LINDA--sometimes I wish I wrote Regencies. But the errors you point out would be the death of me. But I can write the way they spoke and a few mannerisms--it's just those clothes! Now I can read a Regency and look for mistakes in clothing! Celia

LK Hunsaker said...

Ah, like the shirt Heath Ledger wore in Casanova! I think they should bring those back. Very sexy. ;-)

Linda Banche said...

Nancy, you may be right. I never thought of a sword belt. Although, he isn't wearing braces to hold his breeches up.

Happy Valentine's Day to you, too, Penelope. Ruffles were on dress shirts, like a man's formal shirt today has pin tucks down the front. Shirts are a whole story unto themselves, and they'll get their own post. And I think you'll like LADY OF THE STARS.

Glad you had a good time, susied. Part 1 was fun, too.

Thanks, Susan. You have the right idea. I don't know how many Regencies I've read where the heroine unbuttons the hero's shirt, and then pushes it off over his shoulders. Nope.

Hi Lindsay, and thanks. I appreciate my Richard, too. Like the title says, Gorgeous Men.

Thanks, Clover. I'm glad you enjoyed the post.

Celia, since you write historicals, too, you know how hard it is to get all the details right. Speech and mannerisms are part of the mix, and another thing we all have to work to get right.

Mary Ricksen said...

I doubt that many people are concerned with whether a cover is factually correct.the want a good book to read, that's all for the most part.Good luck with sales!
Lady of the Stars was fantastic!!! Honest!!

Heather Snow said...

Interesting stuff, Linda. Very enjoyable...the information AND the pictures :)

Linda Banche said...

Hi Loraine, yes, they got the shirts right in Casanova. They were still wearing similar ones in the Regency.

Mary, I agree. A cover is a marketing tool, designed to get the readers' attention. And those covers definitely attract attention.

And I'm so happy you liked Lady of the Stars. Thanks.

Thanks, Heather. I enjoyed the pictures, too. *g*

Loreen Augeri said...

Thanks for the info on shirts. I thought they only had a few buttons and went on and off over the head, but then I read books where the shirts were buttoned all the way down the front. I wasn't sure which was correct.

Loreen Augeri

Margaret Tanner said...

Hi Linda,
Great post very interesting. I write historicals but not
Regency, and nothing annoys more than historical inaccuracies. I have to say I like the tight breeches, could live without the ruffled shirts though.


Linda Banche said...

Hi Loreen, glad to be of help.

Margaret, I like historical accuracy, too, that's why I look up these things. But if you don't care for ruffled shirts, don't read a story set in the Georgian era, the era before the Regency, when the men wore powdered wigs, makeup, and high-heeled shoes!

Caroline Clemmons said...

Linda, I loved your post. I also hate inaccuracies in novels, and they occur in all genres. Writing Regency must be doubly difficult with the clothing and the titles. Yikes! How do you keep it all straight?

Linda Banche said...

Thank you, Caroline. I do my best to keep my stories accurate. At first, trying to remember everything was difficult. But now that I know more, some things have become second nature. And I have tons of links!

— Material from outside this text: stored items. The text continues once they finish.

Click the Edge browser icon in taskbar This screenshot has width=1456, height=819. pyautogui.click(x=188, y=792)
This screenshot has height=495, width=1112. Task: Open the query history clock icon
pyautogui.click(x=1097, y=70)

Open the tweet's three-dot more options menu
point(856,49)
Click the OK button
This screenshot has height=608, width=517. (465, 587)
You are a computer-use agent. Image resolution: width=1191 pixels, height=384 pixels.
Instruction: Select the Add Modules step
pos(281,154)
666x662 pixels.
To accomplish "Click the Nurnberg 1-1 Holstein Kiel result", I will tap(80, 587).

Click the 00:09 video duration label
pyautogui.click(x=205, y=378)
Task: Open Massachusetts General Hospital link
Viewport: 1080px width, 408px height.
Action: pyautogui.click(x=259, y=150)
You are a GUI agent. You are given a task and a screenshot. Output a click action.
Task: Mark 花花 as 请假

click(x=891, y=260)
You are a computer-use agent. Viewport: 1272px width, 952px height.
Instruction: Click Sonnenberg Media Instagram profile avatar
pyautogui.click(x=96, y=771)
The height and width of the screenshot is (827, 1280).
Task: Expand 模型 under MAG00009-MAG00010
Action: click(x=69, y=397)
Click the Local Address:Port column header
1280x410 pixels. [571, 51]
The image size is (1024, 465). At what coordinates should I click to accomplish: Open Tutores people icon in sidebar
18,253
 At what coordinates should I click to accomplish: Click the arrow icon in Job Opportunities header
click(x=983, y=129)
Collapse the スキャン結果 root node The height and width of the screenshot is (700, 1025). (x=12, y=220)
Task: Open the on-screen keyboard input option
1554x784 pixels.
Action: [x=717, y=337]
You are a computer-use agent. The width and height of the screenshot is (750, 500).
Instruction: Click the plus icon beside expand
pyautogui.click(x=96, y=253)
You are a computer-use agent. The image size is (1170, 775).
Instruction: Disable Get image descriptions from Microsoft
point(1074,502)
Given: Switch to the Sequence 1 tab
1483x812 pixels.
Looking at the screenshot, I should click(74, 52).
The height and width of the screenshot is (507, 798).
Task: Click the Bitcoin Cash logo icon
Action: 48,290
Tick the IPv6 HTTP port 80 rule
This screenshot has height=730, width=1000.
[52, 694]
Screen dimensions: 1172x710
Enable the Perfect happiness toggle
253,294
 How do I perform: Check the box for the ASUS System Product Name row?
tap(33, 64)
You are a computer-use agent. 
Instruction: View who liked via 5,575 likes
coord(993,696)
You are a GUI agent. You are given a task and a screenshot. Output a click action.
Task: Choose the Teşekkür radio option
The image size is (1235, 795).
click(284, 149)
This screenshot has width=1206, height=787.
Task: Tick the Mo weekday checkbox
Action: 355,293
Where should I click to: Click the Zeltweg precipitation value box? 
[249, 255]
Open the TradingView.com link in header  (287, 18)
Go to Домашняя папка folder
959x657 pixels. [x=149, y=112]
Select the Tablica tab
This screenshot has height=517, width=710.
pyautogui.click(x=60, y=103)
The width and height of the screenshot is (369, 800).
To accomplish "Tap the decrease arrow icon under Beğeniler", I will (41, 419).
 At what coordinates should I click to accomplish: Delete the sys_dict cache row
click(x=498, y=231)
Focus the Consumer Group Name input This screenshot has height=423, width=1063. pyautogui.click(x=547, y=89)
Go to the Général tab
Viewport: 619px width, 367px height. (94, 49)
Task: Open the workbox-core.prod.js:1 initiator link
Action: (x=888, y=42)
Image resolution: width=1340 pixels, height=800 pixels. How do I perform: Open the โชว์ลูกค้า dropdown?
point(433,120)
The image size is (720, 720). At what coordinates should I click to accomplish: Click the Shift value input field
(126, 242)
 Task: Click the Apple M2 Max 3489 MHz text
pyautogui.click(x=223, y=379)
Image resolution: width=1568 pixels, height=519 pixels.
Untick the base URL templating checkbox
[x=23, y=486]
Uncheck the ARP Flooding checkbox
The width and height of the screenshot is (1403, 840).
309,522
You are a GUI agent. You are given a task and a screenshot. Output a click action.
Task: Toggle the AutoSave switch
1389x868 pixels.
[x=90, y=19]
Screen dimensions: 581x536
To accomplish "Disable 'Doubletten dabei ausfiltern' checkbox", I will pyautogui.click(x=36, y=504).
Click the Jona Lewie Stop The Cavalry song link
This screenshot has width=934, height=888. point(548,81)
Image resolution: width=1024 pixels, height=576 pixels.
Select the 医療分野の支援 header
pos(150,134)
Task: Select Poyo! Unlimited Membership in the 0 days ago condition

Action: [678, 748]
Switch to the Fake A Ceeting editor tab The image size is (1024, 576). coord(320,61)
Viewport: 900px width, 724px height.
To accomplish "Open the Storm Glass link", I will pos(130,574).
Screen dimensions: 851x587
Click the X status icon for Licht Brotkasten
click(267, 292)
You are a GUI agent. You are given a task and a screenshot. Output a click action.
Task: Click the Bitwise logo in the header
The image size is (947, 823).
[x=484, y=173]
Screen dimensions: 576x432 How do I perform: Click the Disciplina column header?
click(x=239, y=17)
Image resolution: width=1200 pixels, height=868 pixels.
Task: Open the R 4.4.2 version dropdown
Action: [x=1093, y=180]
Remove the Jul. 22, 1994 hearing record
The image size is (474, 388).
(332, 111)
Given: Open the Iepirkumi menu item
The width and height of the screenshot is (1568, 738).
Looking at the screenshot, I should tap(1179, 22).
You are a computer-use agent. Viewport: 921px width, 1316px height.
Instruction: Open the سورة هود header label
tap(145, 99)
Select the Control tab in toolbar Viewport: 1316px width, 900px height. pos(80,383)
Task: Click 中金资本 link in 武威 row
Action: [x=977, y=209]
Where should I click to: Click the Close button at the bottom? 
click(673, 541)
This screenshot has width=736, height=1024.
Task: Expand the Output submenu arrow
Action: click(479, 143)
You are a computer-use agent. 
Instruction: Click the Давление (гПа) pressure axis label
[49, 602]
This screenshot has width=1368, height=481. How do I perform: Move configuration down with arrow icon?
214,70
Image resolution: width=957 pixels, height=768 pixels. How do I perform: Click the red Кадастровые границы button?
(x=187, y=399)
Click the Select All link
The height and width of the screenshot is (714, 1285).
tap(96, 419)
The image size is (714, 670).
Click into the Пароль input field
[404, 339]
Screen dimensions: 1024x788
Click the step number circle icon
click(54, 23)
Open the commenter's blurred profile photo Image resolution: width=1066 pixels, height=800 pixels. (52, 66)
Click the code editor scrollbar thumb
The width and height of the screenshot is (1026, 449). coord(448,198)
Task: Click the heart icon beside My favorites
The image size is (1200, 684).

Lesley-Anne McLeod said...

Oh, Linda, thank you for pointing out these anachronisms. You covered a bunch of my pet peeves. I do wish authors and cover artists would get it right. All we can do is keep educating them, I guess

Linda Banche said...

Thanks for coming over, Lesley-Anne. I guess you're right. We Regency authors have to keep pointing out errors.

Jen Childers said...

HI LInda,

Research! People don't realize how much of it we do.
One really good book I read had the hero riding from Louisiana to Washington and back to LA in 3 days.
That had to be one fast horse!
I still like the poofy sleeves and old fashioned shirts. CAll them pirate shirts, guys don't like the word poofy.